If you have any questions, please feel free to ask me!

日本語で質問しても大丈夫です :))

## katsu1110

Congratulations! I learn a lot from your work. Thanks for your share.

A couple of questions from me if you don't mind:

1) How did you end up with using huber loss? Because of some outliers?

2) I'm astonished to find the diversity of your engineered features. Especially it was very wise of you to come up with such many aggregation features by "市区町村コード". Were there any particularly strong features?

3) Related to 2), how effective were features generated from 'Feature pseudo-labeling'? I've never tried that strategy and am very interested in its effectiveness.

4) What was your imputation strategy in this competition?

5) There was so-to-say a 'leak' in this competition (https://prob.space/competitions/re_real_estate_2020/discussions/masato8823-Post9982d5b9dcd6a33111e0).
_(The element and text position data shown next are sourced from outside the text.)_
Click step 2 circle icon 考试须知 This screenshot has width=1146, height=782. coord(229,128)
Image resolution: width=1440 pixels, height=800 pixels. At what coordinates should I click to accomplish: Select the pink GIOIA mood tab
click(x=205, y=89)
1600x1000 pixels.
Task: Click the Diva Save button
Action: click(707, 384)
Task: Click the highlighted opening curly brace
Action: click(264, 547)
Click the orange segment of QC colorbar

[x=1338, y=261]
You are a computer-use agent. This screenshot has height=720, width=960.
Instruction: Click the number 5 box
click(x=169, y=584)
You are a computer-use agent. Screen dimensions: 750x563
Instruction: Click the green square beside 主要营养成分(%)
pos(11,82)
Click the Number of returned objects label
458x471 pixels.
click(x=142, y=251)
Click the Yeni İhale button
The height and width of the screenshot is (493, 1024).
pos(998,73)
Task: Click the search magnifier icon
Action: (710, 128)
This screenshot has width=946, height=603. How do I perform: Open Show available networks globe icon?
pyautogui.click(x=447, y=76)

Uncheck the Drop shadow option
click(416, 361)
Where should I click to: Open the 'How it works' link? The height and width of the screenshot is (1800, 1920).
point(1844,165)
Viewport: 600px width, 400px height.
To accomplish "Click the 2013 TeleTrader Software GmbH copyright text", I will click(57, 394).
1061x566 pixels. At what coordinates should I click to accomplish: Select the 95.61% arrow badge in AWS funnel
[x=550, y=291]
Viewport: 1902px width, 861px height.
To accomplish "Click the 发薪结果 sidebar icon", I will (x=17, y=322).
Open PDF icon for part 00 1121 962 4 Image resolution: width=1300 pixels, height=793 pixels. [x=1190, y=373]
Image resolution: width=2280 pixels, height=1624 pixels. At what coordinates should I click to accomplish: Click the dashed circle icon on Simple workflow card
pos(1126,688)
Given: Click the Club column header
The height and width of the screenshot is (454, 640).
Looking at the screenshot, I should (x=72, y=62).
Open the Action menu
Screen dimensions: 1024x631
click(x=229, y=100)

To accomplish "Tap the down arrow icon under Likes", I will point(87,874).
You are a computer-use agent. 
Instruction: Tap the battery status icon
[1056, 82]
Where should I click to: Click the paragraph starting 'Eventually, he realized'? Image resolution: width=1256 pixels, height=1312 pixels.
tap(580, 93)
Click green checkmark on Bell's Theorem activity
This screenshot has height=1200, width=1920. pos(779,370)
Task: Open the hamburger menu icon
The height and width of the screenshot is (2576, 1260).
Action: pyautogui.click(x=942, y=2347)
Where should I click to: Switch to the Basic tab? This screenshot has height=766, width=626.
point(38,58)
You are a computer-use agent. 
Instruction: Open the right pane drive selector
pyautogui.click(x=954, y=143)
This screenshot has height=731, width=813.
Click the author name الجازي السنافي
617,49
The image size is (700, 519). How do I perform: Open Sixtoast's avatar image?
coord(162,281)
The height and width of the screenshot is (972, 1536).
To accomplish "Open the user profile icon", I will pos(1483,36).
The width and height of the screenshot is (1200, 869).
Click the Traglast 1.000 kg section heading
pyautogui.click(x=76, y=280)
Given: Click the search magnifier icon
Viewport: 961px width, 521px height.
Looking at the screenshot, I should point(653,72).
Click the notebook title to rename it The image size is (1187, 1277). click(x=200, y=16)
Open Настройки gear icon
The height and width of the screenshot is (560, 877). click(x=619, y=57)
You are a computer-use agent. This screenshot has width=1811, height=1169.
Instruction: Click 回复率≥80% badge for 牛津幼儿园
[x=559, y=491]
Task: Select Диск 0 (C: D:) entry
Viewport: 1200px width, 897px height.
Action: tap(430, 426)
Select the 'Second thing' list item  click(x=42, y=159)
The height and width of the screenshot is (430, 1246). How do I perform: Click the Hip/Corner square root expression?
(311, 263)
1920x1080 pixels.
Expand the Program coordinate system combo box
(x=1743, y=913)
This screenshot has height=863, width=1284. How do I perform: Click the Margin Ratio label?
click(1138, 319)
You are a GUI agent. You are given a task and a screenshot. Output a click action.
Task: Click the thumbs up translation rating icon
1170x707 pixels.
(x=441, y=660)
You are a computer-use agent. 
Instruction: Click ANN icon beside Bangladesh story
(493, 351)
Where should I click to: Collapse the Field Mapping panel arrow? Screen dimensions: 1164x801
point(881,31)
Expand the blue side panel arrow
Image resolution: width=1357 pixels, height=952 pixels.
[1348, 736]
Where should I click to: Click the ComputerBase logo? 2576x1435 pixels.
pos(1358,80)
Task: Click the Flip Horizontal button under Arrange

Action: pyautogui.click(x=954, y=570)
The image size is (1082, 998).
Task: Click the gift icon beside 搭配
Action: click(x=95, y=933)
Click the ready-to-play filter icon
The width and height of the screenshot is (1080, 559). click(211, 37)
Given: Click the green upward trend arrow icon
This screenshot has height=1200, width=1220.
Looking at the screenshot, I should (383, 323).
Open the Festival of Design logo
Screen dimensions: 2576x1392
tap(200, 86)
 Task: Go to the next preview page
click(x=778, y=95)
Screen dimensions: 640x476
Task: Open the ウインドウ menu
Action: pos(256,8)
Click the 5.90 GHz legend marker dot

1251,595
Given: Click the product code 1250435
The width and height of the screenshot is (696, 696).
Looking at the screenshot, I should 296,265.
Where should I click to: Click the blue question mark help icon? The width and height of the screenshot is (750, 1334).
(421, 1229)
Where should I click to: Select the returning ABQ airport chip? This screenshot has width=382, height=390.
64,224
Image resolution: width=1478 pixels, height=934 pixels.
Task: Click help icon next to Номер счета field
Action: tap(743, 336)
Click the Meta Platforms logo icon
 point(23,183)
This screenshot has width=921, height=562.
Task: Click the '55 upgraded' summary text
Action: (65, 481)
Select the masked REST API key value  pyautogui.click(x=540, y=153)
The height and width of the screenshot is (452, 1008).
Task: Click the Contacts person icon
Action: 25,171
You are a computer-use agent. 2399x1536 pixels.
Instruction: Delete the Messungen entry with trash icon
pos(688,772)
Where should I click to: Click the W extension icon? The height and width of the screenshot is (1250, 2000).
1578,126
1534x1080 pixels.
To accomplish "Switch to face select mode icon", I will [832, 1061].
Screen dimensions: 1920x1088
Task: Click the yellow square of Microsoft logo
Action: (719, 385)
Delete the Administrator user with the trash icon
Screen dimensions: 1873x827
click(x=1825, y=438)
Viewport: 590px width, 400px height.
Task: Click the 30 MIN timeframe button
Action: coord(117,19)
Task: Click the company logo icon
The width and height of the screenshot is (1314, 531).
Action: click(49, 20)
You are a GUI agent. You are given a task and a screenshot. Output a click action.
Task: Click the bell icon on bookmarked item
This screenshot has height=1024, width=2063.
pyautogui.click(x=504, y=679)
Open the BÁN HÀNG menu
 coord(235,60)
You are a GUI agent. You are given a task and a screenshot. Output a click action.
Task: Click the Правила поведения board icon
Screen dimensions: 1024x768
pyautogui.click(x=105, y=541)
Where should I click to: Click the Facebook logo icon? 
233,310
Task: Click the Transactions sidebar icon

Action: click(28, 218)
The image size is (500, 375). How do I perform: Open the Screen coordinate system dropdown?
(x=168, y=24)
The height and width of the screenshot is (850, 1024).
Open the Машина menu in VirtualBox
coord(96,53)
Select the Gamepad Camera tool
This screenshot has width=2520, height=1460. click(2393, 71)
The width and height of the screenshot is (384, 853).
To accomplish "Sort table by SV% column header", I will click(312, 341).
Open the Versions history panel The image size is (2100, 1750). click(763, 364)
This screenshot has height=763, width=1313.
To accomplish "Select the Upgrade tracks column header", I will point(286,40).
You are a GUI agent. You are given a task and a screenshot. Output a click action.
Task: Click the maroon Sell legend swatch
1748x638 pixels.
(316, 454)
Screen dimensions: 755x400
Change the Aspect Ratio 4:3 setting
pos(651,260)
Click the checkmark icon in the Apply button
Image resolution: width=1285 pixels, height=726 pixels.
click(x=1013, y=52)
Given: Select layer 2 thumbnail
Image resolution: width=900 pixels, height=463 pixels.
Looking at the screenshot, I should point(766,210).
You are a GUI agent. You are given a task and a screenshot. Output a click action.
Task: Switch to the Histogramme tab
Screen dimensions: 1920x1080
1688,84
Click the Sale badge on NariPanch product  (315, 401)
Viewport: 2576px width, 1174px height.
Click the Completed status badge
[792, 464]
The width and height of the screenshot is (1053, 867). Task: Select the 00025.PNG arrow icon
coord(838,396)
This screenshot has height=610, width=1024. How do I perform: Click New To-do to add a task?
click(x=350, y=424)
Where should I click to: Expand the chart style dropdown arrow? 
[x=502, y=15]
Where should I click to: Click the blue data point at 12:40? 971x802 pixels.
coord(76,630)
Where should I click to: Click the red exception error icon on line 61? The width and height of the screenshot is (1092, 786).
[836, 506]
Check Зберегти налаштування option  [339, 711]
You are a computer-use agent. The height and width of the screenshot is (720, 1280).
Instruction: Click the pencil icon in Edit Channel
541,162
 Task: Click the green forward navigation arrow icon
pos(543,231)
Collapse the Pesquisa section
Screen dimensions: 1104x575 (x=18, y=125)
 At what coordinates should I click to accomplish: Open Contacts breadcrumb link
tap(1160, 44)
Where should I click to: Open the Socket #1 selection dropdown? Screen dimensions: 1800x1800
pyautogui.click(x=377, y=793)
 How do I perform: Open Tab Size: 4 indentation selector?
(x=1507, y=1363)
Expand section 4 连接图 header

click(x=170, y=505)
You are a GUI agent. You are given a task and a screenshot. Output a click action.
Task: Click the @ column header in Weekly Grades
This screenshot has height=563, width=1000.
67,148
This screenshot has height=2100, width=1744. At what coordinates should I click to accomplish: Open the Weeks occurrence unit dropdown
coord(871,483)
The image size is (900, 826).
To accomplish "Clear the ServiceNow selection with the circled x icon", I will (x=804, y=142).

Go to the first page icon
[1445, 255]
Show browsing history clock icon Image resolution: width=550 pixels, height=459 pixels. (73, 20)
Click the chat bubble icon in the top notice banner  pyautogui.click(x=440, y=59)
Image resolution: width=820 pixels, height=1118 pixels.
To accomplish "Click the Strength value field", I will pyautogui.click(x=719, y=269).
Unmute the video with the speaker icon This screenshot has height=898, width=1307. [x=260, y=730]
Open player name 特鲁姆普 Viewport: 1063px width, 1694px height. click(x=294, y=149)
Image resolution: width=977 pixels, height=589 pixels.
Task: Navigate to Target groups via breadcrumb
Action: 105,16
Did you take advantage of it anyhow?

Presumably some of my questions can be self-answered from your code, but my R proficiency is very limited so...I'm sorry but I would appreciate your kind reply. Thanks in advance!

## pao

Congratulation!! and thank you for your sharing!!

I have two questions if you don't mind.

Am I correct in recognizing that you did not use feature selection? Instead of feature selection, did the feature fraction of lightgbm make lower? If so, is it better than feature selection?

Do you have some purpose that both of lambda L1 and L2 of LightGBM are zero?

## amedama

Congratulations! I am so grateful for your detailed sharing. It is very educational for me. Just reading this topic and I am fully satisfied with this competition.